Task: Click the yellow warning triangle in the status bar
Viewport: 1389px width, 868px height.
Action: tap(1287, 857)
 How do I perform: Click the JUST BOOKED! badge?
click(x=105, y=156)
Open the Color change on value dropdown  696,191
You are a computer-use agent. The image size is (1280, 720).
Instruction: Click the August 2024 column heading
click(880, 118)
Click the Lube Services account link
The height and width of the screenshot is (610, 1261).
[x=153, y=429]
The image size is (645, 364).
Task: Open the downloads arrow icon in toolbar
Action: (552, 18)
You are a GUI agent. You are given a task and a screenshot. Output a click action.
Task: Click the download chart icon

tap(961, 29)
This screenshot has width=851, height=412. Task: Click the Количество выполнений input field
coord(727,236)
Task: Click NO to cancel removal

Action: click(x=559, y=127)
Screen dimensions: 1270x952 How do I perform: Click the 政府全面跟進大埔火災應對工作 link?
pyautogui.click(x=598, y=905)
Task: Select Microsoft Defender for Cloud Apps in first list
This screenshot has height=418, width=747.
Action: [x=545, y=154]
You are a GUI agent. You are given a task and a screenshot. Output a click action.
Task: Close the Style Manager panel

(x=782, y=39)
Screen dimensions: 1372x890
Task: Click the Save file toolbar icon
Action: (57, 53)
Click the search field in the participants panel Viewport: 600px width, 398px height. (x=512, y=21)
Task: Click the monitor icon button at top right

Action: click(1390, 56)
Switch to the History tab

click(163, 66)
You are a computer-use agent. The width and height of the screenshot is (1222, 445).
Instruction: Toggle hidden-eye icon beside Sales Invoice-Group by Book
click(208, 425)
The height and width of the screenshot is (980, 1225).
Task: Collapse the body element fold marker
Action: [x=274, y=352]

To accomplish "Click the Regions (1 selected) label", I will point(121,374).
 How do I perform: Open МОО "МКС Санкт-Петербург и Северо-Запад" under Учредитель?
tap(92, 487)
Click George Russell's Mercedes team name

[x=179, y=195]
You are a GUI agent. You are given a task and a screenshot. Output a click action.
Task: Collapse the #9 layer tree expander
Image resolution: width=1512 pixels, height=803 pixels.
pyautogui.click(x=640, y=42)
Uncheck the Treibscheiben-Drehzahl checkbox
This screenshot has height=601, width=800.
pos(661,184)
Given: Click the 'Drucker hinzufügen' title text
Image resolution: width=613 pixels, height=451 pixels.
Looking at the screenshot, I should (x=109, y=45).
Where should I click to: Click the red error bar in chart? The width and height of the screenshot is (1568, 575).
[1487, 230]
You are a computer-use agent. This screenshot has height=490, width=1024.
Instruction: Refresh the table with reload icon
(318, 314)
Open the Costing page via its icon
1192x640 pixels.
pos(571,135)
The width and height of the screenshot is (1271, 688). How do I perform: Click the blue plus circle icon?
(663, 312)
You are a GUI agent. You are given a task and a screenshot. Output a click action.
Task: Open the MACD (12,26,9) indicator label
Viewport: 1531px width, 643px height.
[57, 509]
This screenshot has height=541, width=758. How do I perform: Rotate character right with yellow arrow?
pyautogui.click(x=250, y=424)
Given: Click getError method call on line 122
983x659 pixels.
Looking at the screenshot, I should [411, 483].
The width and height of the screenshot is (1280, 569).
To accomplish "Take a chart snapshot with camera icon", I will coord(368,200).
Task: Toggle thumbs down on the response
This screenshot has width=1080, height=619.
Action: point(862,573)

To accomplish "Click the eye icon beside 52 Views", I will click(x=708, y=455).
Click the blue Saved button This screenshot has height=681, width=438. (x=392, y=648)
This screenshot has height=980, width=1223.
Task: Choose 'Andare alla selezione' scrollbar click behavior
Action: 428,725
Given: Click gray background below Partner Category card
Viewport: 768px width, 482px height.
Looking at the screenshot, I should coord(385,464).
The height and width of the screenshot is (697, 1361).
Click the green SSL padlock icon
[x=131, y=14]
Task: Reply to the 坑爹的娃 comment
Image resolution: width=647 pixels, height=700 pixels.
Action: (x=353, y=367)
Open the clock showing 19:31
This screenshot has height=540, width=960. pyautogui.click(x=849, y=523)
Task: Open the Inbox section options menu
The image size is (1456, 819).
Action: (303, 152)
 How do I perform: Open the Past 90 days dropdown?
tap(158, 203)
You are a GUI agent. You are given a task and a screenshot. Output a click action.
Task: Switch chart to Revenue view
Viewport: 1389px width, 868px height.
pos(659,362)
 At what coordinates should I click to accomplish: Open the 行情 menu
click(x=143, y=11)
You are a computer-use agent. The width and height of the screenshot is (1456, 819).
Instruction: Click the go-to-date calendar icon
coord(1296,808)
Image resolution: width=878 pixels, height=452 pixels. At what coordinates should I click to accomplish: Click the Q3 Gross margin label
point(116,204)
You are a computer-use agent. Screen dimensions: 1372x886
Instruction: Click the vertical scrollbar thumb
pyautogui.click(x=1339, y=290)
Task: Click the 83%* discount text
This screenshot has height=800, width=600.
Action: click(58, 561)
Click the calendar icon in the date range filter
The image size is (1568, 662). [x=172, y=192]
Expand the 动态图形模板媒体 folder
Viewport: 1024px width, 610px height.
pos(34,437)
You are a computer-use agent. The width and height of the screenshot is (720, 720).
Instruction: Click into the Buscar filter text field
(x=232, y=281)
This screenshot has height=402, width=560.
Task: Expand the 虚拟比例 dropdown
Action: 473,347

Gestellte Aufgabe:
Tausche in allen Datensätzen "Instruction" gegen "Command" aus. Gib die Zeilen sonst unverändert wieder.

Ergebnis der Aufgabe:
Task: Click the yellow warning triangle in the status bar
Viewport: 1389px width, 868px height.
Action: tap(1287, 857)
 How do I perform: Click the JUST BOOKED! badge?
click(x=105, y=156)
Open the Color change on value dropdown  696,191
You are a computer-use agent. The image size is (1280, 720).
Command: Click the August 2024 column heading
click(880, 118)
Click the Lube Services account link
The height and width of the screenshot is (610, 1261).
[x=153, y=429]
The image size is (645, 364).
Task: Open the downloads arrow icon in toolbar
Action: (552, 18)
You are a GUI agent. You are given a task and a screenshot. Output a click action.
Task: Click the download chart icon

tap(961, 29)
This screenshot has width=851, height=412. Task: Click the Количество выполнений input field
coord(727,236)
Task: Click NO to cancel removal

Action: click(x=559, y=127)
Screen dimensions: 1270x952 How do I perform: Click the 政府全面跟進大埔火災應對工作 link?
pyautogui.click(x=598, y=905)
Task: Select Microsoft Defender for Cloud Apps in first list
This screenshot has height=418, width=747.
Action: [x=545, y=154]
You are a GUI agent. You are given a task and a screenshot. Output a click action.
Task: Close the Style Manager panel

(x=782, y=39)
Screen dimensions: 1372x890
Task: Click the Save file toolbar icon
Action: (57, 53)
Click the search field in the participants panel Viewport: 600px width, 398px height. (x=512, y=21)
Task: Click the monitor icon button at top right

Action: click(1390, 56)
Switch to the History tab

click(163, 66)
You are a computer-use agent. The width and height of the screenshot is (1222, 445).
Command: Toggle hidden-eye icon beside Sales Invoice-Group by Book
click(208, 425)
The height and width of the screenshot is (980, 1225).
Task: Collapse the body element fold marker
Action: [x=274, y=352]

To accomplish "Click the Regions (1 selected) label", I will point(121,374).
 How do I perform: Open МОО "МКС Санкт-Петербург и Северо-Запад" under Учредитель?
tap(92, 487)
Click George Russell's Mercedes team name

[x=179, y=195]
You are a GUI agent. You are given a task and a screenshot. Output a click action.
Task: Collapse the #9 layer tree expander
Image resolution: width=1512 pixels, height=803 pixels.
pyautogui.click(x=640, y=42)
Uncheck the Treibscheiben-Drehzahl checkbox
This screenshot has height=601, width=800.
pos(661,184)
Given: Click the 'Drucker hinzufügen' title text
Image resolution: width=613 pixels, height=451 pixels.
Looking at the screenshot, I should (x=109, y=45).
Where should I click to: Click the red error bar in chart? The width and height of the screenshot is (1568, 575).
[1487, 230]
You are a computer-use agent. This screenshot has height=490, width=1024.
Command: Refresh the table with reload icon
(318, 314)
Open the Costing page via its icon
1192x640 pixels.
pos(571,135)
The width and height of the screenshot is (1271, 688). How do I perform: Click the blue plus circle icon?
(663, 312)
You are a GUI agent. You are given a task and a screenshot. Output a click action.
Task: Open the MACD (12,26,9) indicator label
Viewport: 1531px width, 643px height.
[57, 509]
This screenshot has height=541, width=758. How do I perform: Rotate character right with yellow arrow?
pyautogui.click(x=250, y=424)
Given: Click getError method call on line 122
983x659 pixels.
Looking at the screenshot, I should [411, 483].
The width and height of the screenshot is (1280, 569).
To accomplish "Take a chart snapshot with camera icon", I will coord(368,200).
Task: Toggle thumbs down on the response
This screenshot has width=1080, height=619.
Action: point(862,573)

To accomplish "Click the eye icon beside 52 Views", I will click(x=708, y=455).
Click the blue Saved button This screenshot has height=681, width=438. (x=392, y=648)
This screenshot has height=980, width=1223.
Task: Choose 'Andare alla selezione' scrollbar click behavior
Action: 428,725
Given: Click gray background below Partner Category card
Viewport: 768px width, 482px height.
Looking at the screenshot, I should coord(385,464).
The height and width of the screenshot is (697, 1361).
Click the green SSL padlock icon
[x=131, y=14]
Task: Reply to the 坑爹的娃 comment
Image resolution: width=647 pixels, height=700 pixels.
Action: (x=353, y=367)
Open the clock showing 19:31
This screenshot has height=540, width=960. pyautogui.click(x=849, y=523)
Task: Open the Inbox section options menu
The image size is (1456, 819).
Action: (303, 152)
 How do I perform: Open the Past 90 days dropdown?
tap(158, 203)
You are a GUI agent. You are given a task and a screenshot. Output a click action.
Task: Switch chart to Revenue view
Viewport: 1389px width, 868px height.
pos(659,362)
 At what coordinates should I click to accomplish: Open the 行情 menu
click(x=143, y=11)
You are a computer-use agent. The width and height of the screenshot is (1456, 819).
Command: Click the go-to-date calendar icon
coord(1296,808)
Image resolution: width=878 pixels, height=452 pixels. At what coordinates should I click to accomplish: Click the Q3 Gross margin label
point(116,204)
You are a computer-use agent. Screen dimensions: 1372x886
Command: Click the vertical scrollbar thumb
pyautogui.click(x=1339, y=290)
Task: Click the 83%* discount text
This screenshot has height=800, width=600.
Action: click(58, 561)
Click the calendar icon in the date range filter
The image size is (1568, 662). [x=172, y=192]
Expand the 动态图形模板媒体 folder
Viewport: 1024px width, 610px height.
pos(34,437)
You are a computer-use agent. The width and height of the screenshot is (720, 720).
Command: Click into the Buscar filter text field
(x=232, y=281)
This screenshot has height=402, width=560.
Task: Expand the 虚拟比例 dropdown
Action: 473,347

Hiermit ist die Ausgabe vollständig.